Passage to read:
** begin **

Indeed, from a copy of the agreement that was produced in court – Doc C, I find that the parties never covenanted in terms of the averments of the defendant. The agreement does not stipulate that the ceiling should have been plastered prior to the electric works being effected in the house. As per the defendant’s own version, it was only when he started doing the electric works on the ground floor that he informed the plaintiff that he had an issue with the ceiling and the latter asked him to proceed with the works anyway. However, since it was against defendant’s work methodology to proceed with the work in such conditions, he decided stop the works. From the evidence on record, it is not disputed that the defendant visited the house prior to entering into the present contract and the record shows that the parties did not address the issue of the ceiling in the said agreement. The evidence further shows that despite the request from the plaintiff to proceed with the works, the defendant decided to stop the works. There is nothing on record to show that the plaintiff undertook to do the plastering of the said ceiling at any point in time. I therefore find that it was in fact the defendant who unilaterally decided to suspend all works on site, thus discarding the instructions of the plaintiff. Therefore it cannot be said that it was due to the own fault of the plaintiff that the works had stopped on site.

** end **

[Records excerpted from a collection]
** begin **

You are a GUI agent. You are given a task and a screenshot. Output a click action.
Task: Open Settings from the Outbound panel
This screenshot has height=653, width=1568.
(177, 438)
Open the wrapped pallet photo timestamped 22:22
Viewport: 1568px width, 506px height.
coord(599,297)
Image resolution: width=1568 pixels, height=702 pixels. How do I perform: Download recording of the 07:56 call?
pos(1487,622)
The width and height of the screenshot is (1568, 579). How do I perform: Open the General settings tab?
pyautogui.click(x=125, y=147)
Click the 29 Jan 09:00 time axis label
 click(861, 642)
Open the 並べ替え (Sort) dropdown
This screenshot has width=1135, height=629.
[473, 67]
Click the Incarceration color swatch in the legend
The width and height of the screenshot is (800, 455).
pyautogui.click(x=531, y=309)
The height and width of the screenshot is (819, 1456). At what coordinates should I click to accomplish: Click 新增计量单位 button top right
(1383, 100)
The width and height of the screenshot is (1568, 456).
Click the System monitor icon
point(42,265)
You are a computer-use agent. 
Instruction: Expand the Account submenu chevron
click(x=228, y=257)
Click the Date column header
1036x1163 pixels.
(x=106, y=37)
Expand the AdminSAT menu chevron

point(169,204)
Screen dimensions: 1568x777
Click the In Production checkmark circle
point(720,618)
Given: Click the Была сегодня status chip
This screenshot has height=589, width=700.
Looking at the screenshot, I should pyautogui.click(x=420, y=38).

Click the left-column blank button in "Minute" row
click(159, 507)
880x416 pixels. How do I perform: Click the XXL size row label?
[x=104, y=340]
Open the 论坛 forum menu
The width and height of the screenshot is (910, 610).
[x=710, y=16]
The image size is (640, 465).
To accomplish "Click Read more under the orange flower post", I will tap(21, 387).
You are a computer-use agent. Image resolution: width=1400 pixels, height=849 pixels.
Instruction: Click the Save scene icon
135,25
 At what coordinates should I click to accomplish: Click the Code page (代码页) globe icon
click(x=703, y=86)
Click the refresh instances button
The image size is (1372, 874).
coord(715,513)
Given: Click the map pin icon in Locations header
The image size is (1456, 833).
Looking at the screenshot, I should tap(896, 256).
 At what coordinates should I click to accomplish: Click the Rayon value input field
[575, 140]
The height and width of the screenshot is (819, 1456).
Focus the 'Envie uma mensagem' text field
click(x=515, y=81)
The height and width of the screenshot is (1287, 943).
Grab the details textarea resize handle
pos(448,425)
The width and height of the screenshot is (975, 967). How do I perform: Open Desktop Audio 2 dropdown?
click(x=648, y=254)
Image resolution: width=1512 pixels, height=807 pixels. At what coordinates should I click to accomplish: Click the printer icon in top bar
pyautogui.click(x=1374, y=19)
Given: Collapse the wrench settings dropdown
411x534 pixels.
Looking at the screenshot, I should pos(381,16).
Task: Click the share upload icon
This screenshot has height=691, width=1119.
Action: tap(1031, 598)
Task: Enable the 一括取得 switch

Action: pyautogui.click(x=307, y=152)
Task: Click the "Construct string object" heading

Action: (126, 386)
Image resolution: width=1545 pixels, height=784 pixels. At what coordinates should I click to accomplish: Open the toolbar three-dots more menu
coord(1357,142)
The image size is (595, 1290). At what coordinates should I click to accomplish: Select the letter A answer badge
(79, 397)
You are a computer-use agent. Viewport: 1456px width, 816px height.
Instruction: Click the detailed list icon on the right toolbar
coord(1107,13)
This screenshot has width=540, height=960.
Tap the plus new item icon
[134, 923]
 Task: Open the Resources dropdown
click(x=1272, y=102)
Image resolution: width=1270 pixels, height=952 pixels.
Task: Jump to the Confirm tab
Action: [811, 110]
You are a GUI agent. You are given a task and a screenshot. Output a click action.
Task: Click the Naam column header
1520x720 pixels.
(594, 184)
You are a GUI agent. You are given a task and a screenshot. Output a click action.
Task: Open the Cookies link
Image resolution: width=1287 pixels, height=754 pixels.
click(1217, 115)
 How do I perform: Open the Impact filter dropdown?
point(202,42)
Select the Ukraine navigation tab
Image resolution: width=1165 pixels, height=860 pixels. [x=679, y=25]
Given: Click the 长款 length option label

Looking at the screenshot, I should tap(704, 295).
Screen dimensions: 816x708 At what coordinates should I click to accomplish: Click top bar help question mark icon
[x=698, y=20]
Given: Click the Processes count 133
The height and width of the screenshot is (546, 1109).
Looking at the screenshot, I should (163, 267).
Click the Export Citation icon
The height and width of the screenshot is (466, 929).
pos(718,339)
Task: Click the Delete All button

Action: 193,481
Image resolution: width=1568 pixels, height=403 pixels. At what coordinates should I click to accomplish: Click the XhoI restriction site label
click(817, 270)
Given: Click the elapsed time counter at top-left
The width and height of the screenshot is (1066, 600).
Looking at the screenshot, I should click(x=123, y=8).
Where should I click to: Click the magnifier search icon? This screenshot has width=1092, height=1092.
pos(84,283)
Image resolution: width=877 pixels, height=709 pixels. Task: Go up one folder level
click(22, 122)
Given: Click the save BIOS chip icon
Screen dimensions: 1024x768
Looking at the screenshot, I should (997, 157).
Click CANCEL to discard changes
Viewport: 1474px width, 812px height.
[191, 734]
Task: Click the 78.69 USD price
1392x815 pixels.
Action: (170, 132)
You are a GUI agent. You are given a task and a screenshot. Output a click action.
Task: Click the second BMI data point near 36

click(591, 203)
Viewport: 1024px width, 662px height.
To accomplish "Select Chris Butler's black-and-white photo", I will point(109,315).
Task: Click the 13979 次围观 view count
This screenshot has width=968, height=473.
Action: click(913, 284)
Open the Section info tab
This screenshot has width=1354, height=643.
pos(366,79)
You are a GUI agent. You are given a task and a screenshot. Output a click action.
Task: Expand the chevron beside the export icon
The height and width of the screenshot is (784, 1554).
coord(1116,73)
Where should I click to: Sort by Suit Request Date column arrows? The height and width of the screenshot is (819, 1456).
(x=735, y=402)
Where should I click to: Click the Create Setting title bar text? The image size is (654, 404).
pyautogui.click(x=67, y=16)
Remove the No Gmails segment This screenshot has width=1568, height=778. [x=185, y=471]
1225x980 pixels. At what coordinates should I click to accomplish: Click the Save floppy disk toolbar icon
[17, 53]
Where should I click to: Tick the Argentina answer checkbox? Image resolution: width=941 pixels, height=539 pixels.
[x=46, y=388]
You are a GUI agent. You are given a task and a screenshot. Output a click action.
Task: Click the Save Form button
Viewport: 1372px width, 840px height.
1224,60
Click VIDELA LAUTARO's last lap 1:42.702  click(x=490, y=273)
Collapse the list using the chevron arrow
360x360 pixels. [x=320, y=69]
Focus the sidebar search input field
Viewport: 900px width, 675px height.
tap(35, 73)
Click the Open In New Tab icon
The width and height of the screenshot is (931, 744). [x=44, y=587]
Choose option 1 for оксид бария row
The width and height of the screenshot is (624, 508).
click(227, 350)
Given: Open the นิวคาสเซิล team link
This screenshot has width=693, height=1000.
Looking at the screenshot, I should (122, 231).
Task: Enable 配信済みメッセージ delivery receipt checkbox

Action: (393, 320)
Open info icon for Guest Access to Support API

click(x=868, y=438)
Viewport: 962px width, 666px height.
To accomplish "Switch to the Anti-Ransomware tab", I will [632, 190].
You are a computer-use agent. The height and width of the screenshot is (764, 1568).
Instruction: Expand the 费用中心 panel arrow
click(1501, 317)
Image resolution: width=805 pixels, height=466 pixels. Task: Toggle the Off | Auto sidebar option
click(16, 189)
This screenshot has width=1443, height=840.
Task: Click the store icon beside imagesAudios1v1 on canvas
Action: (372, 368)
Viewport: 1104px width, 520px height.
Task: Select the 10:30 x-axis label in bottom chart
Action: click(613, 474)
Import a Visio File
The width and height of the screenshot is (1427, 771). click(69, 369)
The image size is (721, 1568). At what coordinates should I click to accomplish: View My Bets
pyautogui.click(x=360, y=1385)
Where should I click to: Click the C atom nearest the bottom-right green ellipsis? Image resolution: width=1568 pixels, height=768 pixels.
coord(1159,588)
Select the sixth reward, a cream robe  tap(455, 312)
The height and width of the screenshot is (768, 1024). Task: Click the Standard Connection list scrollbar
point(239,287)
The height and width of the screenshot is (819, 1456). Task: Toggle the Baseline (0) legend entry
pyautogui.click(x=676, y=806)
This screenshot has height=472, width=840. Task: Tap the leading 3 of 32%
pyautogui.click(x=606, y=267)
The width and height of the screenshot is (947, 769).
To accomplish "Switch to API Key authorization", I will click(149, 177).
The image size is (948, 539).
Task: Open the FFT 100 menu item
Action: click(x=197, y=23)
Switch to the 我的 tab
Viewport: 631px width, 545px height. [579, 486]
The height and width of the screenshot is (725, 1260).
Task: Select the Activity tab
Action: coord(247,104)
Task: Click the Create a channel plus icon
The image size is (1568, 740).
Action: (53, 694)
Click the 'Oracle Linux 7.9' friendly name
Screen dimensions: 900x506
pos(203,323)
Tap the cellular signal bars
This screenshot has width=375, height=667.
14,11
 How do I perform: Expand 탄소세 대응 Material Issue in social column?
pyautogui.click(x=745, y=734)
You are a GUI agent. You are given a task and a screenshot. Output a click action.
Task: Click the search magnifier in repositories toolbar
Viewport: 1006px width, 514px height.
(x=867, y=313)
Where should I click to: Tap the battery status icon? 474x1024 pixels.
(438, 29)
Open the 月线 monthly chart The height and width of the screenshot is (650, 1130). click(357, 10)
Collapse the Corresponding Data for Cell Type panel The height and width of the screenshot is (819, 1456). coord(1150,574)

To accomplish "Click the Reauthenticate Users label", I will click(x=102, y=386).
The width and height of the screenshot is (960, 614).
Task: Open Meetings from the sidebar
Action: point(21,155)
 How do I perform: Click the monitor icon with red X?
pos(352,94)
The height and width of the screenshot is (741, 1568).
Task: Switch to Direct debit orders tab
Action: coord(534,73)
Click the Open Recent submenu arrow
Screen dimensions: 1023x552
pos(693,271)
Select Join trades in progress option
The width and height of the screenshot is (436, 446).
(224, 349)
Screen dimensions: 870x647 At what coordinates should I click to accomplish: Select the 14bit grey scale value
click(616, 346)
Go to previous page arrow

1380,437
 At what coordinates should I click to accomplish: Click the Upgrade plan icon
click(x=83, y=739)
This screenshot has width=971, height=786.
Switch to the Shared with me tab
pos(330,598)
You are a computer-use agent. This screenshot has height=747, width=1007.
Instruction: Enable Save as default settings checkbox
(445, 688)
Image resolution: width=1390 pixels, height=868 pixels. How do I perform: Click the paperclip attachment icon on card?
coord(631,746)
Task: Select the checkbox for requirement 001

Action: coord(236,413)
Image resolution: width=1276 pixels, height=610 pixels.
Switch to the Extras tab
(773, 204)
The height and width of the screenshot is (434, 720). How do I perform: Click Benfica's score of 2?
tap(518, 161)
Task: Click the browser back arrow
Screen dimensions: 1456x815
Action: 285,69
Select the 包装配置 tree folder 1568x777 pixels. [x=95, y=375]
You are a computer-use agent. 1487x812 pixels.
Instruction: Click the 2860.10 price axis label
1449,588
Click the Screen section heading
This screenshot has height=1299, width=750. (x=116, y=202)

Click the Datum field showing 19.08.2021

** end **

Tasks for this exercise:
1) In the judgment excerpt, what label was given to the copy of the agreement produced in court?
2) What are all the actions the judgment excerpt says the defendant took, from before the contract through the stopping of work?
3) Pick up the judgment excerpt on the stopped electric works and continue it after its final sentence.

Answers by task:
1) Doc C

2)
- Visited the house before entering into the contract
- Started doing the electric works on the ground floor
- Informed the plaintiff that he had an issue with the ceiling
- Decided to stop the works despite the plaintiff's request to proceed, unilaterally suspending all works on site

3)
As far as the sale of the van is concerned, I find that it is a side issue which has no bearing on the present case. As per Doc H, the sale transaction took place on the 12 July 2016 whereas the present contract was entered into on the 03 October 2016. I find that the two transactions are distinct and separate. The defendant stated that he could not renew the insurance policy of his van because he was not handed over the relevant documents by the plaintiff and thus he had no means of transport to go on site. I however find that if the defendant was indeed determined to complete the works as convened, he could have made alternative arrangements to convey his equipment on site. There is nothing on record to show that the defendant made any effort in that respect. I therefore find that it cannot be said that it was due to the acts and doings of the plaintiff that the defendant was prevented from completing the works on site.

In addition to the above, I find that the fact that the defendant was unable to confirm the location of the electric metre on site in cross examination, when he contended that he did carry out certain electric works on site, raises a serious doubt on the veracity of his version. He explained that he only did the sheathing of the electric wires inside the building and that he was provided with a power extension cord by the plaintiff to undertake with the said works. The electric wires were not yet connected to the metre and thus he cannot say where electric metre was located. I however find it hard to believe such version of the defendant. Indeed, one can reasonably expect from the defendant, as an electrician, in the given circumstances, to know exactly where the electric metre was found because this was the very source of the electric connection in the house and even though the wires were not connected to the metre, at least, as an electrician, the defendant ought to have known where such electric metre was situated. I am therefore skeptical and doubtful about the version of the defendant.

Taking the whole of evidence ushered by the defendant in court and bearing in mind the above, I find that it would not be safe to rely on the version of the defendant.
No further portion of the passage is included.